[Directions for this task]
Search the records for the word "will". Copy every line where it appears.

[Data records]
+ + +
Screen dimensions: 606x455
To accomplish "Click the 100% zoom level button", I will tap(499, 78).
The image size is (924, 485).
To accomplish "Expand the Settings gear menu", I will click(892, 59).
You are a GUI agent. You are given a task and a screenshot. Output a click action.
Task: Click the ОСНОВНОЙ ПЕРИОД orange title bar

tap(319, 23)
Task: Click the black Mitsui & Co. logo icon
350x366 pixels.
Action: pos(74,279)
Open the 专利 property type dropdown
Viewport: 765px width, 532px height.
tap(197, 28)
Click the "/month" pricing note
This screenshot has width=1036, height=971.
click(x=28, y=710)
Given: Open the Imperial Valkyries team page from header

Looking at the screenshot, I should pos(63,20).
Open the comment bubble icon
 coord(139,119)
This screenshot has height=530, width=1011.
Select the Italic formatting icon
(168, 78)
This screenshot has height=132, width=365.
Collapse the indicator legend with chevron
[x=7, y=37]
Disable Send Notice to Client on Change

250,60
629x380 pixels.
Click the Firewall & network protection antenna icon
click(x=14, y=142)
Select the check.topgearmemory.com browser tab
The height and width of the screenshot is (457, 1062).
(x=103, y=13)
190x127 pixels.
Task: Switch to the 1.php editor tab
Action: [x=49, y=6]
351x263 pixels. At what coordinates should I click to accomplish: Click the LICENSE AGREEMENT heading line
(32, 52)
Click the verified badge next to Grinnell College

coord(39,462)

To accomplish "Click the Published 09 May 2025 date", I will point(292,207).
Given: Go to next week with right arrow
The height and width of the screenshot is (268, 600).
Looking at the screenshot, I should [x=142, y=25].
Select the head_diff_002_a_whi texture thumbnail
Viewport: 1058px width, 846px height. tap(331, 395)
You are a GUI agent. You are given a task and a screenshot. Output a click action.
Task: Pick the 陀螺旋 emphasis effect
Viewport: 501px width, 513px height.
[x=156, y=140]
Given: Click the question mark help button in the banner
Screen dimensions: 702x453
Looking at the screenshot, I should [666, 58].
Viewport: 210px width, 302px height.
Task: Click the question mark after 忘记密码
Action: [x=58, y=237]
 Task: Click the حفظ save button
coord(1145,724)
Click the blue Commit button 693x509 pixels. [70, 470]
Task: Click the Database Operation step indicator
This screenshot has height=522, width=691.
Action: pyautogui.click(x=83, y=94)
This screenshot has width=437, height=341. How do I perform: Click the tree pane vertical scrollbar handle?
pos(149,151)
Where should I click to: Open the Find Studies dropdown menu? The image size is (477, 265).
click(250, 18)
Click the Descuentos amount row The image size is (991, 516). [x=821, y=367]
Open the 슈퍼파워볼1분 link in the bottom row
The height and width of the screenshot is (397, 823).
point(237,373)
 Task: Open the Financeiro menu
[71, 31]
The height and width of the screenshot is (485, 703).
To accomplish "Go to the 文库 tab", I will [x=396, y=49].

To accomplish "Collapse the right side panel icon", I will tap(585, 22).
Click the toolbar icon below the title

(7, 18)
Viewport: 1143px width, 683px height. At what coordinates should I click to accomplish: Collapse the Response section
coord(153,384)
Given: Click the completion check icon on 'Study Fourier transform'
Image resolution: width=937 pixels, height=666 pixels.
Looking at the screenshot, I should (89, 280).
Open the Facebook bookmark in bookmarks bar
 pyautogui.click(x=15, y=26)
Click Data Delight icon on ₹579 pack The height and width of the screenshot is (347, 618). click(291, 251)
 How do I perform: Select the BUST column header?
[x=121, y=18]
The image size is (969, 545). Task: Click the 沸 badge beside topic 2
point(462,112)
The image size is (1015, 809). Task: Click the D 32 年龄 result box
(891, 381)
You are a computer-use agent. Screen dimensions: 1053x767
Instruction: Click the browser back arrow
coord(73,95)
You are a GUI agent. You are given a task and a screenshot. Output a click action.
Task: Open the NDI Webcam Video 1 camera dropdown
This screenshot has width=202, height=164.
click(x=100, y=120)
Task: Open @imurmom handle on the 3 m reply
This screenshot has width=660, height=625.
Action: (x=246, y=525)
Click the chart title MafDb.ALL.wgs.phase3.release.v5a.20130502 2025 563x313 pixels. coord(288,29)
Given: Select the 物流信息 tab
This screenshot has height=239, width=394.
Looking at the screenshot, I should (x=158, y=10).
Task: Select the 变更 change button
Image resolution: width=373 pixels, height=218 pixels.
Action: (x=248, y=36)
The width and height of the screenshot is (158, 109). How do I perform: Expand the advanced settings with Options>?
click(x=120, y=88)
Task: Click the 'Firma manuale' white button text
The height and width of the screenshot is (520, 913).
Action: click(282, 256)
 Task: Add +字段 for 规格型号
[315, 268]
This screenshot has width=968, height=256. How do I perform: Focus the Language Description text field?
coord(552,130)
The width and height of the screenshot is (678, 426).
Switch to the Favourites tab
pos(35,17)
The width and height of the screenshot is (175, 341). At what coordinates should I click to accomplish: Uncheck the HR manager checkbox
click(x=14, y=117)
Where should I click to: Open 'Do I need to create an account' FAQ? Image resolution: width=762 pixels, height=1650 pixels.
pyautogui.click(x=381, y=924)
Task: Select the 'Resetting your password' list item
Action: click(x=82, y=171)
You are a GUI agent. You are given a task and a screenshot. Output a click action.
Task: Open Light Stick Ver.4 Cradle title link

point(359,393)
+ + +
[Answer below]
To accomplish "Click the 100% zoom level button", I will tap(499, 78).
To accomplish "Expand the Settings gear menu", I will click(892, 59).
To accomplish "Click the Published 09 May 2025 date", I will point(292,207).
To accomplish "Go to the 文库 tab", I will [x=396, y=49].
To accomplish "Collapse the right side panel icon", I will tap(585, 22).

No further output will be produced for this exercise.